Can Current Agents Close the Discovery-to-Application Gap? A Case Study in Minecraft
Abstract Overview
This paper introduces SciCrafter, a Minecraft-based benchmark designed to evaluate whether AI agents can complete a discovery-to-application loop rather than only solve isolated tasks. The benchmark uses parameterized redstone circuit construction problems across five task families in which agents must discover mechanics and then apply that knowledge to build functional systems under increasing difficulty, with complexity scaling tied to discrete mechanism thresholds. The authors evaluate several frontier models (GPT-5.2, Gemini-3-Pro, Claude-Opus-4.5) and open models (Qwen3-32B, Qwen2.5-72B) under a common general-purpose code-agent scaffold (Claude Code) and find that performance plateaus at approximately 26% success. They further decompose failures into four capacity gaps—knowledge gap identification, experimental discovery, knowledge consolidation, and knowledge application—using targeted interventions whose marginal contributions serve as proxies for each gap.
Novelty
The main novelty is framing Minecraft redstone tasks as a controlled, scalable testbed for the discovery-to-application loop, with difficulty increases tied to discrete mechanism thresholds (e.g., signal attenuation, repeater semantics) rather than simple surface variation. The paper also proposes a diagnostic decomposition of agent failures into four capacity gaps and studies targeted interventions including oracle hints, a scientist sub-agent with a structured experimental template, and a "Claim-Proof-Constraints-Example" knowledge consolidation format.
Results
Across 25 tasks (5 families × 5 levels), the best baseline model (Gemini-3-Pro) achieves only 26.0% success. Oracle hints roughly double success rates (absolute gains of 15.0–27.0%), and adding the scientist sub-agent brings Gemini-3-Pro to 64.0%, while a residual application gap of 36.0–57.0% remains across models. The structured "Claim-Proof-Constraints-Example" consolidation format (64.0%) outperforms free-form summaries (58.0%) and the "Finding-Explanation-Example" format (60.5%) on Gemini-3-Pro, and the analysis reveals that while knowledge application remains the largest overall gap, knowledge gap identification is becoming a comparably important bottleneck for frontier models.
Key Points
- SciCrafter operationalizes the discovery-to-application loop through five families of scalable Minecraft redstone construction tasks whose difficulty crosses discrete mechanism thresholds (local wiring grammar, signal attenuation, repeater semantics), requiring genuine discovery rather than memorized solutions.
- Under a standardized Claude Code agent scaffold, frontier models (GPT-5.2, Gemini-3-Pro, Claude-Opus-4.5, Grok-4) achieve only 21.0%–26.0% baseline success across 25 tasks, suggesting that scaling model size alone does not resolve discovery-to-application bottlenecks.

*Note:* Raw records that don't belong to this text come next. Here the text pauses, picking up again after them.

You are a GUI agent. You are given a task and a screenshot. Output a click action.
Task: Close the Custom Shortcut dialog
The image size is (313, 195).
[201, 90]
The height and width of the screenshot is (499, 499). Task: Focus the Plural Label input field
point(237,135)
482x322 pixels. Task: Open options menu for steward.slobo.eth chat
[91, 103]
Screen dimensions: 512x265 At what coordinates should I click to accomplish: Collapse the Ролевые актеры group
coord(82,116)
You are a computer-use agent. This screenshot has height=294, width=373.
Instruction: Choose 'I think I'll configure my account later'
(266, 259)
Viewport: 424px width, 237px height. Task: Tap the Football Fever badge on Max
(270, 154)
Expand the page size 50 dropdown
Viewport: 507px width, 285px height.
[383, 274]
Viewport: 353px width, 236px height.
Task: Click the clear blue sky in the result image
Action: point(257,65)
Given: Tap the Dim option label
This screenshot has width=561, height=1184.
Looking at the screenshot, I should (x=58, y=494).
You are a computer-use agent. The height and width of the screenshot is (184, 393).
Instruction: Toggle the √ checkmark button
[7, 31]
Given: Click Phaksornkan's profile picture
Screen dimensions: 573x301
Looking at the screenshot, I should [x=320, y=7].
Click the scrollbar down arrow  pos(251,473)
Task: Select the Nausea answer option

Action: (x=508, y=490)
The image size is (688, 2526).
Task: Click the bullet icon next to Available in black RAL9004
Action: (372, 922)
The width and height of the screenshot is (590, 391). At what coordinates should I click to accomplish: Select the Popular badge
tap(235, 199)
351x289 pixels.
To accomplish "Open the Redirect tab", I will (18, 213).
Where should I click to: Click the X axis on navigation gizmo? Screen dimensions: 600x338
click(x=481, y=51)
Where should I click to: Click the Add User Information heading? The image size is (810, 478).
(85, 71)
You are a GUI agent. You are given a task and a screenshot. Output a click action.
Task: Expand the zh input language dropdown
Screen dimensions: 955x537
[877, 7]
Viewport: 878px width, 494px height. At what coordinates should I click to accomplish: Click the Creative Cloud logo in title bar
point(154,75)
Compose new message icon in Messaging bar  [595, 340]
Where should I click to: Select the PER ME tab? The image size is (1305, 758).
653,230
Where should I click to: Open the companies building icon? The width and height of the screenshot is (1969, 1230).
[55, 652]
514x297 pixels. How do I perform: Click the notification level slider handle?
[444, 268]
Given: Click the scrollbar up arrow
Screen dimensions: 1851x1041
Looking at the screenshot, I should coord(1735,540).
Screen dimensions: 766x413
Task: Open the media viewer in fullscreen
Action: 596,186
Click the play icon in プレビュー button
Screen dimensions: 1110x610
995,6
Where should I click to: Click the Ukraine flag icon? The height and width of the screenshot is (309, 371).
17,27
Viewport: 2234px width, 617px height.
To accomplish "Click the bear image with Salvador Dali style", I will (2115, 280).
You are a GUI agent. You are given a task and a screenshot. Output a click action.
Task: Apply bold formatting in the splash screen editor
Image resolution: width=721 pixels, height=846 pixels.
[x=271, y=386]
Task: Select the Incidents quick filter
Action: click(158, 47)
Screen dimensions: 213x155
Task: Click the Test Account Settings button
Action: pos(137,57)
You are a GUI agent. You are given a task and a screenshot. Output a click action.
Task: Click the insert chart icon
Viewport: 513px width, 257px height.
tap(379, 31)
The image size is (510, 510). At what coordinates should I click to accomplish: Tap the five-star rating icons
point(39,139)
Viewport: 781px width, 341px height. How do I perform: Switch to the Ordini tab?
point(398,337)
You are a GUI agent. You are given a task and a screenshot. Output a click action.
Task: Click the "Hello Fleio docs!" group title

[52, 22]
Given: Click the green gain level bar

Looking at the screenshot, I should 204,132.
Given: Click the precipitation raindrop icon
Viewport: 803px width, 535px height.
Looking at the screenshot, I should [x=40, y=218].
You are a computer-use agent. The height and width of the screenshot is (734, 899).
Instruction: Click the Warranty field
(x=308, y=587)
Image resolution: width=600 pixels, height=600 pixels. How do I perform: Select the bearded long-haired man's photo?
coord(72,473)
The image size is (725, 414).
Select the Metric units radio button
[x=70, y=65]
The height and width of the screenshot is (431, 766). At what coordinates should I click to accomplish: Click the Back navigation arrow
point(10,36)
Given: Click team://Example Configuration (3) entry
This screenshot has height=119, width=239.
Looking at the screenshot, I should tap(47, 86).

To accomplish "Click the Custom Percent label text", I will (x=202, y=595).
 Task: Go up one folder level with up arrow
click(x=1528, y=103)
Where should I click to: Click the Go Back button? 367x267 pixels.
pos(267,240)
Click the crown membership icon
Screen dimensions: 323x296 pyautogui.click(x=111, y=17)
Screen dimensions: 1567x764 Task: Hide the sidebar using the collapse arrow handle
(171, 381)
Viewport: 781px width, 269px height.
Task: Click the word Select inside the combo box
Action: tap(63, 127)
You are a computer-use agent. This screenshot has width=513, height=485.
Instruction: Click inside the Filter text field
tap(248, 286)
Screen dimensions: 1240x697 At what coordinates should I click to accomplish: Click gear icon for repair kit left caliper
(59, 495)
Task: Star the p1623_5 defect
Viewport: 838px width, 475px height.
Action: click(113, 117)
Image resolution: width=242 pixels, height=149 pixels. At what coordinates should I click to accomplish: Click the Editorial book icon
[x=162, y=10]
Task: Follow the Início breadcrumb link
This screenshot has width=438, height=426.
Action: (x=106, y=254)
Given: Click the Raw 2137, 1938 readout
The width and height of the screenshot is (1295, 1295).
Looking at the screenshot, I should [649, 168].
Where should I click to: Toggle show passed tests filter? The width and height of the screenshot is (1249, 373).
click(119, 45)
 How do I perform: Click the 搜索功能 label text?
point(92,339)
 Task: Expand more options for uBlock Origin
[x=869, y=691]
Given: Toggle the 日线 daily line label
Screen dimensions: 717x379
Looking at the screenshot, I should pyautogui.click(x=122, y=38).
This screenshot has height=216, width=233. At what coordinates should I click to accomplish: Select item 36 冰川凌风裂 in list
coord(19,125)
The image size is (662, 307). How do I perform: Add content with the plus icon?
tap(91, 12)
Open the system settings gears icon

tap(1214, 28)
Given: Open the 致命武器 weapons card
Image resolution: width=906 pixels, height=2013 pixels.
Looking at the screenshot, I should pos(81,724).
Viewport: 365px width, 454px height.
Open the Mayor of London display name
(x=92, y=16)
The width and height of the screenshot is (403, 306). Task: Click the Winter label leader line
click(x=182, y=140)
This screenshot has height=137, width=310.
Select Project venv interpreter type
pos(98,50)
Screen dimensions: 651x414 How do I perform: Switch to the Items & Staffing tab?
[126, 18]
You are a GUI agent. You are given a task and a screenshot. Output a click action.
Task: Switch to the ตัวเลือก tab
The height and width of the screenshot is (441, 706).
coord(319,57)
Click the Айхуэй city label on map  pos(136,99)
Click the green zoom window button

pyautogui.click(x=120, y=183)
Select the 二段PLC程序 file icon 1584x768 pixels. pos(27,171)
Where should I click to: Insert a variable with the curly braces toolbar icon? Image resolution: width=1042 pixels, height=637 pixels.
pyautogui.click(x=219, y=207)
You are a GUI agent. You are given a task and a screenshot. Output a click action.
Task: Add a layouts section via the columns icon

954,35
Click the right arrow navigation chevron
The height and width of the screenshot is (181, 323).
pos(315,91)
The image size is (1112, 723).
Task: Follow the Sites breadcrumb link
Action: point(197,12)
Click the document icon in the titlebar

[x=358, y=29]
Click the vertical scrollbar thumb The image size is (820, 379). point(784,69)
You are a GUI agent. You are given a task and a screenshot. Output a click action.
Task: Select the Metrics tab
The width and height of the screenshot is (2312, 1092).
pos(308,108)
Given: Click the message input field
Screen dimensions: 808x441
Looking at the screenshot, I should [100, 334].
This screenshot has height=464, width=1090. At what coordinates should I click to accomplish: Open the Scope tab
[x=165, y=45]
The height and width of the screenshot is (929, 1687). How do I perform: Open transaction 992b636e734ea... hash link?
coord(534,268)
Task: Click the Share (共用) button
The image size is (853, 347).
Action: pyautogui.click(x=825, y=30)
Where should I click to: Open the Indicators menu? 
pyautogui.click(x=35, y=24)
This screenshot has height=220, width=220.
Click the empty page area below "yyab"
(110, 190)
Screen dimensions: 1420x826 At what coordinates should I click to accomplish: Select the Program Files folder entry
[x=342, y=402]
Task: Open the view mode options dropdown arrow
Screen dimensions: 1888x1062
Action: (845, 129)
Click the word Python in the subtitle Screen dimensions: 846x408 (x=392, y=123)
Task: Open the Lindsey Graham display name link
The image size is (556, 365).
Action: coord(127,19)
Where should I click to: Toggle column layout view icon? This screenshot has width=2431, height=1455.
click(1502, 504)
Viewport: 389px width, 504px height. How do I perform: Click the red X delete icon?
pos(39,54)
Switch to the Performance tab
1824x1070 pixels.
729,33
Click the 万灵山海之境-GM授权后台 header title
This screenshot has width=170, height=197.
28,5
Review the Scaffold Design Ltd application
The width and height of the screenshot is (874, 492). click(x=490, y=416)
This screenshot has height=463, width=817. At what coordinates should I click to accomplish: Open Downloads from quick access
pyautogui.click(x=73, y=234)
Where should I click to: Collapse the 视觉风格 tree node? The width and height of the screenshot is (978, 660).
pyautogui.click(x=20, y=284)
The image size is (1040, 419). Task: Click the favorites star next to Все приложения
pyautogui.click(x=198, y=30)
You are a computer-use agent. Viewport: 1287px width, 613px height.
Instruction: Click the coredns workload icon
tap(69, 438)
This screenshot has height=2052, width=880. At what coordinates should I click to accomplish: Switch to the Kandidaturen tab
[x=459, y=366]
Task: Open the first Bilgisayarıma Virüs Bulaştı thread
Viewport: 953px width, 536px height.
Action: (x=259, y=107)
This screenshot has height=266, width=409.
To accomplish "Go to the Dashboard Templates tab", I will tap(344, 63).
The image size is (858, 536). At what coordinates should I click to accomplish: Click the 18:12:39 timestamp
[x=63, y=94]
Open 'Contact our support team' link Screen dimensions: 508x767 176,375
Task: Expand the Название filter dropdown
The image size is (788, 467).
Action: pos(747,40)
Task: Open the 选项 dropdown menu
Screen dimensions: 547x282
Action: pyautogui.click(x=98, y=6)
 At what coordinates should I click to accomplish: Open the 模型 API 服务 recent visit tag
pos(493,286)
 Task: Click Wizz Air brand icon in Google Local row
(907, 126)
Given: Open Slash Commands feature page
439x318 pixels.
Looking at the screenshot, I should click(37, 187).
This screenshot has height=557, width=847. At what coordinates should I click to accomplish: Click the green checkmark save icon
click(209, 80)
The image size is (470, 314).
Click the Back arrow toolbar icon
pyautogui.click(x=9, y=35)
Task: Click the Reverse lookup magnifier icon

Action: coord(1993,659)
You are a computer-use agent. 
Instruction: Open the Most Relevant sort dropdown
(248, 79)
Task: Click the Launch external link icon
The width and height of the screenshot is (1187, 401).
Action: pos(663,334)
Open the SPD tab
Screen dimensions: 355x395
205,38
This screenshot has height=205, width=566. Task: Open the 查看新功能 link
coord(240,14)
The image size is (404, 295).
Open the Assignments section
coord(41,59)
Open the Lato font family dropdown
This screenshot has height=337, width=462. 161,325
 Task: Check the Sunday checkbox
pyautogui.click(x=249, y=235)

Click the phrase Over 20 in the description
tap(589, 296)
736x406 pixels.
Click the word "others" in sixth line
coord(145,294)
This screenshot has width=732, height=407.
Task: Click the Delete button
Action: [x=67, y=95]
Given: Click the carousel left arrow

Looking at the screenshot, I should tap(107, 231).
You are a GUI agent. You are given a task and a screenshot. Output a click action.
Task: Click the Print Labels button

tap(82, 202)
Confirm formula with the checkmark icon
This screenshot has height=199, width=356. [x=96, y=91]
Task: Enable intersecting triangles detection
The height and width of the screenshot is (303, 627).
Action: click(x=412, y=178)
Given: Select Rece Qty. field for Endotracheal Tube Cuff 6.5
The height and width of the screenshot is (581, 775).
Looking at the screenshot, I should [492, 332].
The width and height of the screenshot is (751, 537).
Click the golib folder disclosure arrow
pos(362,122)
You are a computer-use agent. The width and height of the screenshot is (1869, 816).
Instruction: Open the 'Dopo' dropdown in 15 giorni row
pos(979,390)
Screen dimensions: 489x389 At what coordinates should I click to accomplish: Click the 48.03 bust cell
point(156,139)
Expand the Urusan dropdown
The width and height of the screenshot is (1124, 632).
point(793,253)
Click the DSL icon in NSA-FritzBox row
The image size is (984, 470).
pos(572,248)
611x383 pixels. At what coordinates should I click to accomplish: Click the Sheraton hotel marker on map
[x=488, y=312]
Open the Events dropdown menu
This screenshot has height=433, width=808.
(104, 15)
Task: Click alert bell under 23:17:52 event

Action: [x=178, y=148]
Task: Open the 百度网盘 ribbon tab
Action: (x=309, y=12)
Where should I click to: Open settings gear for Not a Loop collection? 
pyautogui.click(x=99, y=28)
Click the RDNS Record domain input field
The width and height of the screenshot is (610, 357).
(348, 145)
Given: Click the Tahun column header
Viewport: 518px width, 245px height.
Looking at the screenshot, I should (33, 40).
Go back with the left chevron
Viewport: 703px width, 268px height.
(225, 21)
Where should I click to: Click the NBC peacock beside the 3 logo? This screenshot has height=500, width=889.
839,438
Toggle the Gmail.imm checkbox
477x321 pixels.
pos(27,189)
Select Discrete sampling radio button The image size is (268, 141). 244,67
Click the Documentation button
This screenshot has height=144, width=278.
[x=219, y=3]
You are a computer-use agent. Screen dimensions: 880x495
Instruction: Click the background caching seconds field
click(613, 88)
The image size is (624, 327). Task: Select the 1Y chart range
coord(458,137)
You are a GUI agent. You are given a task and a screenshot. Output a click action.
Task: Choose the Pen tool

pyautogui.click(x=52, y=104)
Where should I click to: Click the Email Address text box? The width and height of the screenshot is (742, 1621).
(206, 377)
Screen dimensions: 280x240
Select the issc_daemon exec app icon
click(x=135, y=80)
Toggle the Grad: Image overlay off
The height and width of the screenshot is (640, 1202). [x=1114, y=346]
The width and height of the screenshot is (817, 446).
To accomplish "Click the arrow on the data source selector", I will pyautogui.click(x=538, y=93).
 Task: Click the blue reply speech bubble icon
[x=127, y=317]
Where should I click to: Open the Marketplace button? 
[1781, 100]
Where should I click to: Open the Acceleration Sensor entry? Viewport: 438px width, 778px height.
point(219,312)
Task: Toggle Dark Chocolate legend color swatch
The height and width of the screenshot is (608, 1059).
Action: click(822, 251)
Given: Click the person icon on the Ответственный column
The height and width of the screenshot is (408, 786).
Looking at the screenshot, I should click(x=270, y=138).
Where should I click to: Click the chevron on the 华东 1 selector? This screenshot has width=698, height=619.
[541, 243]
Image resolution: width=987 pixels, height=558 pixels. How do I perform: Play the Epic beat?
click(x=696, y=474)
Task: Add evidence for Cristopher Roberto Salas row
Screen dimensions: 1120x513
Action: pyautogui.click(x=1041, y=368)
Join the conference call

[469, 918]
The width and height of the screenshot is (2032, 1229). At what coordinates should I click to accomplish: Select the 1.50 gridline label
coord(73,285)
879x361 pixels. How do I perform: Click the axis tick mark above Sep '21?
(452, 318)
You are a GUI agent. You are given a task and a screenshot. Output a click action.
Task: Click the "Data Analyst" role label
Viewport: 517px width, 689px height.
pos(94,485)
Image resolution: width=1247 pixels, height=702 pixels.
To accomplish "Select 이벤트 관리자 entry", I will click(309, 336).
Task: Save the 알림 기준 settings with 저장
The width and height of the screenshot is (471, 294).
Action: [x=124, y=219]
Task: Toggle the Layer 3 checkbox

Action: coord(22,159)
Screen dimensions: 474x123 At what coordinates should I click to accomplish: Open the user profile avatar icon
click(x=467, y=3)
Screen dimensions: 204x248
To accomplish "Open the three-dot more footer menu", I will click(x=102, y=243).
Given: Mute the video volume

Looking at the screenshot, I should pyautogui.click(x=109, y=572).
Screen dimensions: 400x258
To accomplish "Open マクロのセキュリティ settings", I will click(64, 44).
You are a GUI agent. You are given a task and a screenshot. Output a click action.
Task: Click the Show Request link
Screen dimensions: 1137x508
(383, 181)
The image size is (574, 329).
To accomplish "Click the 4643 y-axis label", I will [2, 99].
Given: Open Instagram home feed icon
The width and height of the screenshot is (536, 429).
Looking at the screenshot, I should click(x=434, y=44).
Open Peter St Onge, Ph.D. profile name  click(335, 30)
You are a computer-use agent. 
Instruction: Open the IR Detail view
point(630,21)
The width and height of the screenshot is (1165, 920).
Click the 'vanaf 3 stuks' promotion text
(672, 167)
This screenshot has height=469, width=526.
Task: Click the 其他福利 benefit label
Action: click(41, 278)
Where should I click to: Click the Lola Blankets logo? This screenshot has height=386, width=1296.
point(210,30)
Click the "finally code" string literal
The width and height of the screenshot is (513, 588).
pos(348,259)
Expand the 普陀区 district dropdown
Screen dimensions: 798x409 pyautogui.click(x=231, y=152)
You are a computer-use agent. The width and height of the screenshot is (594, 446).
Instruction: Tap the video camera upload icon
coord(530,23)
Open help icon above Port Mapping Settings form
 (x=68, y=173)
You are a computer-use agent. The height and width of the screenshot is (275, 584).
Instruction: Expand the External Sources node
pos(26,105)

- Targeted interventions reveal differentiated capacity gaps: oracle hints yield the largest single improvement (15.0–27.0% absolute gain), the scientist sub-agent adds 7.5–14.0% further, and the structured Claim-Proof-Constraints-Example consolidation format outperforms free-form summaries (64.0% vs. 58.0% on Gemini-3-Pro), while a substantial residual application gap (36.0–57.0%) persists.